Answer

**step1** Understanding the Problem

The problem asks us to identify which of the four given mathematical statements is false.

**step2** Analyzing Statement A: Every integer is a real number

Let's understand what integers and real numbers mean.
Integers are whole numbers and their negative counterparts. Examples of integers are ..., -3, -2, -1, 0, 1, 2, 3, ...
Real numbers are all numbers that can be found on a number line. This includes all positive and negative numbers, whole numbers, fractions, and decimals that either stop or go on forever without repeating.
Since every integer can be located on a number line, every integer is indeed a real number. Thus, statement A is true.

**step3** Analyzing Statement B: The number zero is a rational number

A rational number is a number that can be written as a fraction, where the top number (numerator) and the bottom number (denominator) are whole numbers, and the bottom number is not zero.
The number zero can be written as a fraction such as $$\frac{0}{1}$$, $$\frac{0}{2}$$, or $$\frac{0}{any\ non-zero\ whole\ number}$$.
Since zero can be expressed as a fraction, it is a rational number. So, statement B is true.

**step4** Analyzing Statement C: Every irrational number is a real number

Let's define irrational numbers and real numbers.
Irrational numbers are real numbers that cannot be written as a simple fraction. Their decimal forms go on forever without repeating a pattern, like the number pi ($$\pi$$) or the square root of 2 ($$\sqrt{2}$$).
As we discussed in Step 2, real numbers are all numbers that can be placed on a number line. This collection of numbers includes both rational numbers (like integers and fractions) and irrational numbers.
Therefore, every irrational number is a type of real number. So, statement C is true.

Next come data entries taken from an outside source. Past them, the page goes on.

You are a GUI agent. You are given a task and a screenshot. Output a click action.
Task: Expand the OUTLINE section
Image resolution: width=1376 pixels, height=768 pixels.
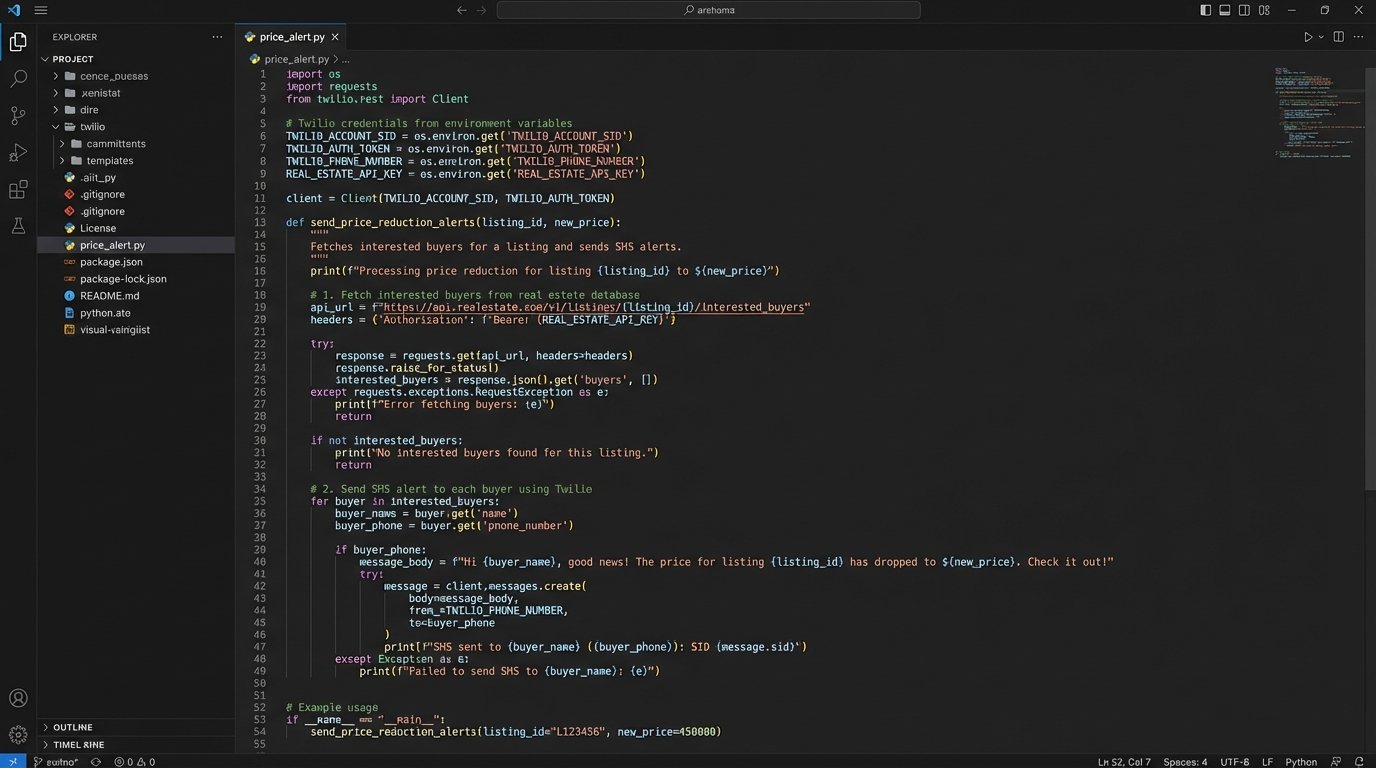point(73,727)
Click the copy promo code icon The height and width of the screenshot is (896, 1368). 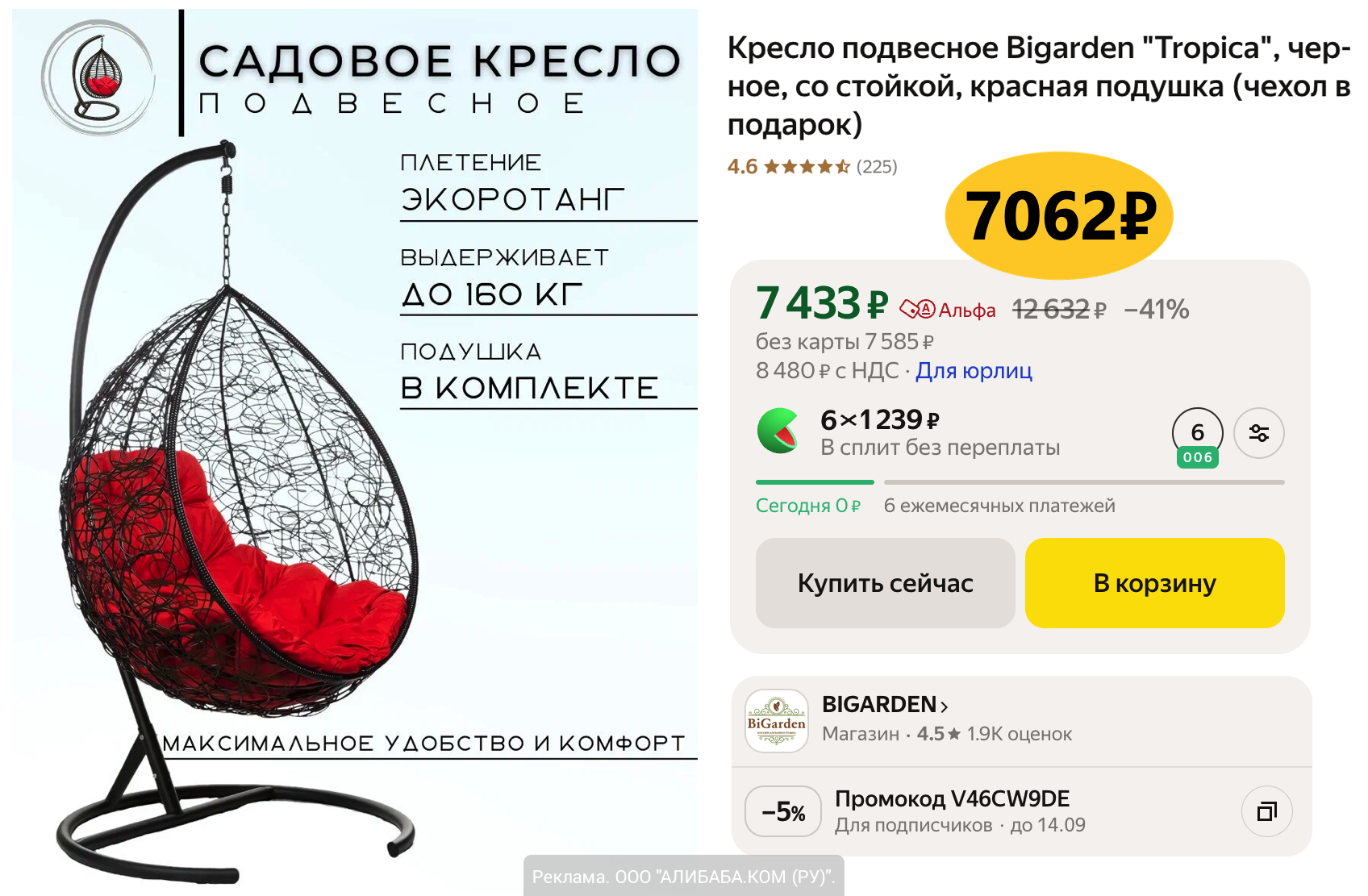point(1267,811)

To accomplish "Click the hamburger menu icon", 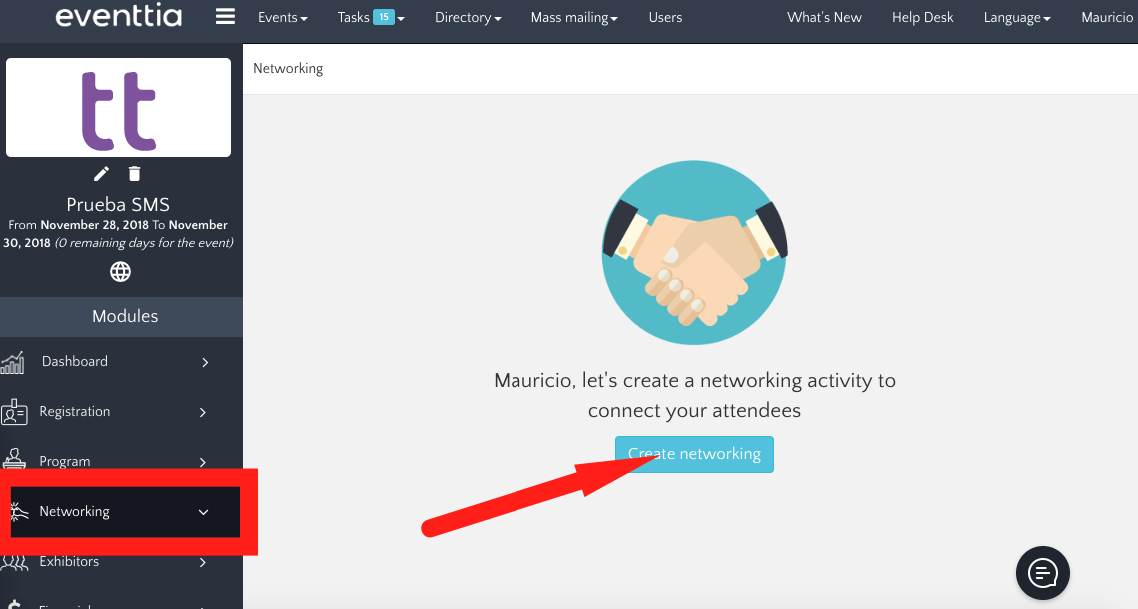I will tap(226, 17).
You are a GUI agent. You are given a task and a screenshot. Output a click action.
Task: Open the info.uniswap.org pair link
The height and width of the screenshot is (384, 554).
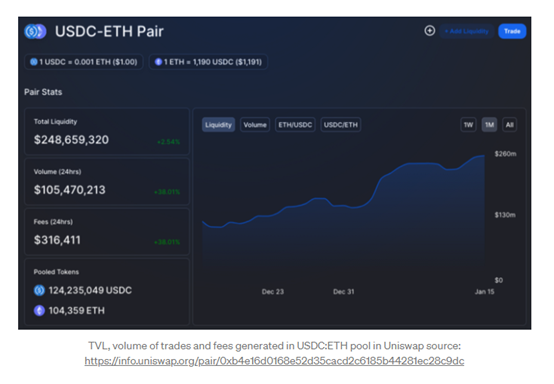pos(274,361)
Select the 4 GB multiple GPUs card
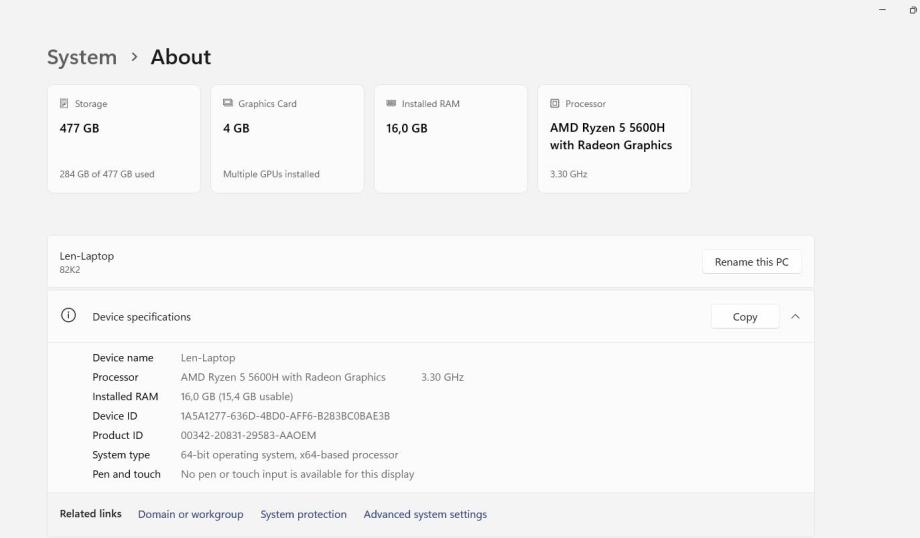This screenshot has width=920, height=538. (287, 139)

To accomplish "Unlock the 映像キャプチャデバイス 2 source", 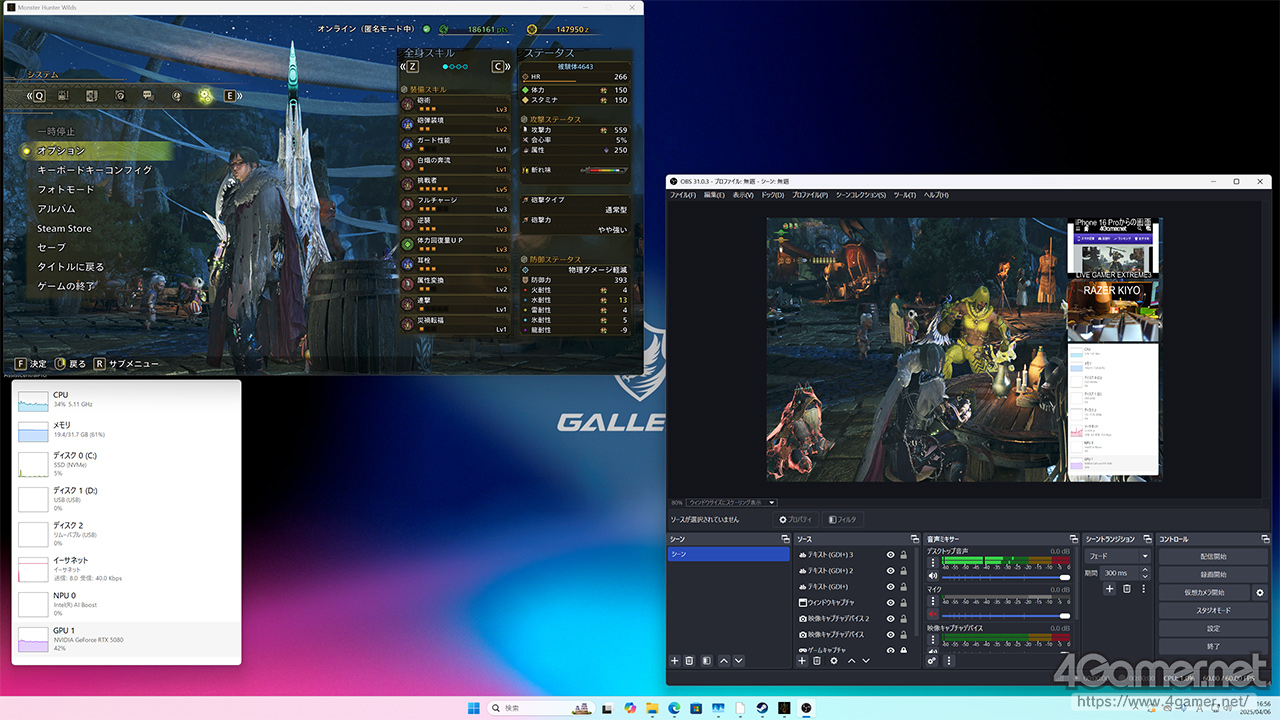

**step5** Analyzing Statement D: Every real number is a rational number

This statement claims that all numbers that can be placed on a number line can also be written as a simple fraction.
However, based on our understanding from Step 4, we know that there are irrational numbers (like $$\pi$$ or $$\sqrt{2}$$) which are real numbers but cannot be expressed as a simple fraction.
Since there exist real numbers (the irrational numbers) that are not rational numbers, the statement "Every real number is a rational number" is false.

**step6** Identifying the false statement

After analyzing each statement, we found that statements A, B, and C are true. Statement D is false.
Therefore, the false statement is "Every real number is a rational number."